-------- Passage provided --------
Read the above, and it starts to feel familiar: this is the tone of a second-grade teacher issuing report-card comments on a middling student who -- while "struggling" with the arithmetic and "not contributing as much as he might," has "real potential" and, of course, "is a pleasure to have in the class."

Yes, here's Brooks putting a nice positive spin on an assessment of the man at the head of the government of the only superpower in the world. Bush is "confident in his ability to read other leaders."

Who isn't? Plus, talking about celebrities beats having to actually know something, don't it? But which of us, having actually had to achieve something vis a vis others, to live with our mistakes and learn from our experience, can dare (or afford) to be so solipsistic?

And he is confident that in reading the individual character of leaders, he is reading the tablet that really matters. History is driven by the club of those in power.

Bush has to think this, or pretend to think it, or convince himself that he thinks it, because all he has and is is his position as leader -- which, of course, he obtained through judicial intervention and fraud (in 2000) and through fear-mongering and lies in 2004 (abetted by John Kerry's vanity and aloofness).

Bush, who is less credible when he claims to have read a book than a ten-year-old, who had before his election seen "Europe" less than thousands of hippie Eurail-Pass vagabonds exactly his age and with a millionth of his resources, has to "believe" (the only important verb in his vocabulary -- talk about solipsism) that "leaders" create history, because history itself is just too darn hard. And verbose. And inta-llectual. Better -- easier, anyway -- to read Putin's eyes, than The History of the Russian Revolution.

Many will doubt this, but Bush is a smart and compelling presence in person ...
-------- Record extracts --------
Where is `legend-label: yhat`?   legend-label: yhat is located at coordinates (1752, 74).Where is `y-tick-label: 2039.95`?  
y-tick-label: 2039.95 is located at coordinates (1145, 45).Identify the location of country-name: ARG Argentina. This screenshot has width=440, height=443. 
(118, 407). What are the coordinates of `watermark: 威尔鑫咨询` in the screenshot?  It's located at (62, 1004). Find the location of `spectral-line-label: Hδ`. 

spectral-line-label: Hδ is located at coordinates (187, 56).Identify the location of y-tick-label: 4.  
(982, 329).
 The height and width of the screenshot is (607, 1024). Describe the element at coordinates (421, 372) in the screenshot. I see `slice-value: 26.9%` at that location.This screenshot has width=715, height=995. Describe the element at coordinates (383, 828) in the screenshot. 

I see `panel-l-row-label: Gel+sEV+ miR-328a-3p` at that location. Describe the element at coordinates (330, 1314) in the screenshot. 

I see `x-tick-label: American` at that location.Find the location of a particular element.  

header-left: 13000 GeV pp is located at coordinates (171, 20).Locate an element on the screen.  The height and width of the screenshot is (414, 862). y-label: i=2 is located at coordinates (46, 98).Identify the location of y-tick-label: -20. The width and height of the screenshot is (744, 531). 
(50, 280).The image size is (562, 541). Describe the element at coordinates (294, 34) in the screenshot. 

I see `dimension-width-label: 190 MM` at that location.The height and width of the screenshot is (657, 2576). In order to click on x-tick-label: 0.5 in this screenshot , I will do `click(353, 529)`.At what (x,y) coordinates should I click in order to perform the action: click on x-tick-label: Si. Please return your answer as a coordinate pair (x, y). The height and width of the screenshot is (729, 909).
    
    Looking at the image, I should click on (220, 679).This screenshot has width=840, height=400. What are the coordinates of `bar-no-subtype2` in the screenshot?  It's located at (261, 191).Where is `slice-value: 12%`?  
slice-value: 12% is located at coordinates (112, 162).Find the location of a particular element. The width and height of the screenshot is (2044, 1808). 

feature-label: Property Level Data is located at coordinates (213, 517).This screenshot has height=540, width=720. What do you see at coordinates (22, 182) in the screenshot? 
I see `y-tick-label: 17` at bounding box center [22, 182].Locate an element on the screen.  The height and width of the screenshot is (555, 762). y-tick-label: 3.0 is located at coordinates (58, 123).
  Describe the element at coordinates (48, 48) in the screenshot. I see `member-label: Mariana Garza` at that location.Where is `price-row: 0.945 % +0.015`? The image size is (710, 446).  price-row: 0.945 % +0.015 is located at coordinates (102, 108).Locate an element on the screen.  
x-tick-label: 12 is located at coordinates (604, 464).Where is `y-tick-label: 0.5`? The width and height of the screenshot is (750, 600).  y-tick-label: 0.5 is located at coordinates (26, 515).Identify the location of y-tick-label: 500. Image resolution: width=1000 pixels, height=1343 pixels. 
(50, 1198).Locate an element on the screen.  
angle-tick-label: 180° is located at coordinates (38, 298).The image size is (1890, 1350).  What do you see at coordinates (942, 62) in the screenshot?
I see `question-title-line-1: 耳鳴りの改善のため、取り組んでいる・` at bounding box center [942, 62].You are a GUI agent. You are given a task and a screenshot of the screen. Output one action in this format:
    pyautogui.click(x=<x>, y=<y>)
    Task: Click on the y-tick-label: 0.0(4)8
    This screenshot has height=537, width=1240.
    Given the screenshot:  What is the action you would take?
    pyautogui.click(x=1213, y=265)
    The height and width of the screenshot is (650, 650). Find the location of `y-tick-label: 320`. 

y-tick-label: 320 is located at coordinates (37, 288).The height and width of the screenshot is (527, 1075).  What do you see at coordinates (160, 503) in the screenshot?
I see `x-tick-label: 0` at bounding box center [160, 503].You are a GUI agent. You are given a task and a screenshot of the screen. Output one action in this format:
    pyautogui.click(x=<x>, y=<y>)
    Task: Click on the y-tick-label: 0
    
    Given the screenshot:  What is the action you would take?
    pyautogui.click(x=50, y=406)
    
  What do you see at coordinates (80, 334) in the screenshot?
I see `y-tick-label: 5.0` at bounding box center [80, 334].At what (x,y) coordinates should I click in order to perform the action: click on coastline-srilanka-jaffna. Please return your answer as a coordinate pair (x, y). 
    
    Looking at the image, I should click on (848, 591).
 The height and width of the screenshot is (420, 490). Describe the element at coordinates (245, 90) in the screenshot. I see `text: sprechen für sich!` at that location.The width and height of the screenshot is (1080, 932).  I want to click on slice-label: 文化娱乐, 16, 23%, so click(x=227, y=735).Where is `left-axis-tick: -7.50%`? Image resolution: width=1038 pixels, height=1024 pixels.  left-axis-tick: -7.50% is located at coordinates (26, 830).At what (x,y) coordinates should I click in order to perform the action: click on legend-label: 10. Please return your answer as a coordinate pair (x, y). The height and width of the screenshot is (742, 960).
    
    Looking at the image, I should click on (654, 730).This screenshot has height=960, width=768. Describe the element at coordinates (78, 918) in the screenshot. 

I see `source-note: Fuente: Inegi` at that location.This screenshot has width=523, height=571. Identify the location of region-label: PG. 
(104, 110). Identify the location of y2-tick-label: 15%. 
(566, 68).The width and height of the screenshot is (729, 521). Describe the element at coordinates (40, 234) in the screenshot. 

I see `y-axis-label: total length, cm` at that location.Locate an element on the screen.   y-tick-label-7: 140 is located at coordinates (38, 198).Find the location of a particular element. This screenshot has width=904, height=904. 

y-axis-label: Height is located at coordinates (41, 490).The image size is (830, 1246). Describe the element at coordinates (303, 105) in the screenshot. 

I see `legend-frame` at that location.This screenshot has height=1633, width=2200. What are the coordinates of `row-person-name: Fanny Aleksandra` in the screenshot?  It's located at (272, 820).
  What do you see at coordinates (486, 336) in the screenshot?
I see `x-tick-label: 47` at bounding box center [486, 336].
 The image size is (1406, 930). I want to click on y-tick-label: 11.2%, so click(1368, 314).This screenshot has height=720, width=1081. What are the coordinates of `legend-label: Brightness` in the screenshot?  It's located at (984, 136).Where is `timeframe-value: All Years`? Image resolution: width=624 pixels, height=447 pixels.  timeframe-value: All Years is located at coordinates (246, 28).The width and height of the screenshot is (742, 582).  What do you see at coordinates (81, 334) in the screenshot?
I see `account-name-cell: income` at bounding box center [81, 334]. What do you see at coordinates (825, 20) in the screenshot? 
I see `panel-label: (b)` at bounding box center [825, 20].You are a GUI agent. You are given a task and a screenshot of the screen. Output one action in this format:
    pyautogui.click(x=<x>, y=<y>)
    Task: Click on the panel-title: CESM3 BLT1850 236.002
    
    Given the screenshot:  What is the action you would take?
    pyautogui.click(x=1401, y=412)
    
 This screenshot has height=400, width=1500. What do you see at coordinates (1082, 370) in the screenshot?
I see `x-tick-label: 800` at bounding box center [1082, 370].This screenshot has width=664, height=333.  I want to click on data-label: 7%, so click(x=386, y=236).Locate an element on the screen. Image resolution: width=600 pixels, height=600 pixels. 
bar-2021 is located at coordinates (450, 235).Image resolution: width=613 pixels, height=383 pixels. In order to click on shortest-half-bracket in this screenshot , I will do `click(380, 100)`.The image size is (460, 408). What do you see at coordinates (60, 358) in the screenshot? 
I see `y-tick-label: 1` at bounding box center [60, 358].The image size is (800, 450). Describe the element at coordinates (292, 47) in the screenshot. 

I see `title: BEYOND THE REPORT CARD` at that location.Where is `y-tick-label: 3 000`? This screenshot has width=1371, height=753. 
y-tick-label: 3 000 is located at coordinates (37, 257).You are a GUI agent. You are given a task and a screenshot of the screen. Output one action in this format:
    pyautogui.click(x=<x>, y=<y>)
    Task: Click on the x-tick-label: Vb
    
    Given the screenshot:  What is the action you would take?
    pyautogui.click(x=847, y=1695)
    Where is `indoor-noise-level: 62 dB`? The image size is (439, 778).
--------
**Task list**:
[1] In one to three sentences, explain why, according to the commentary on Bush, Bush has to think that "History is driven by the club of those in power."
[2] Translate this sentence from the commentary on Bush into Spanish: "History is driven by the club of those in power."
You won't need the records for this work.

**Solutions below**:
[1] Bush has to think this because all he has and is is his position as leader. The commentary says he obtained that position through judicial intervention and fraud in 2000 and through fear-mongering and lies in 2004.

[2] La historia la impulsa el club de quienes están en el poder.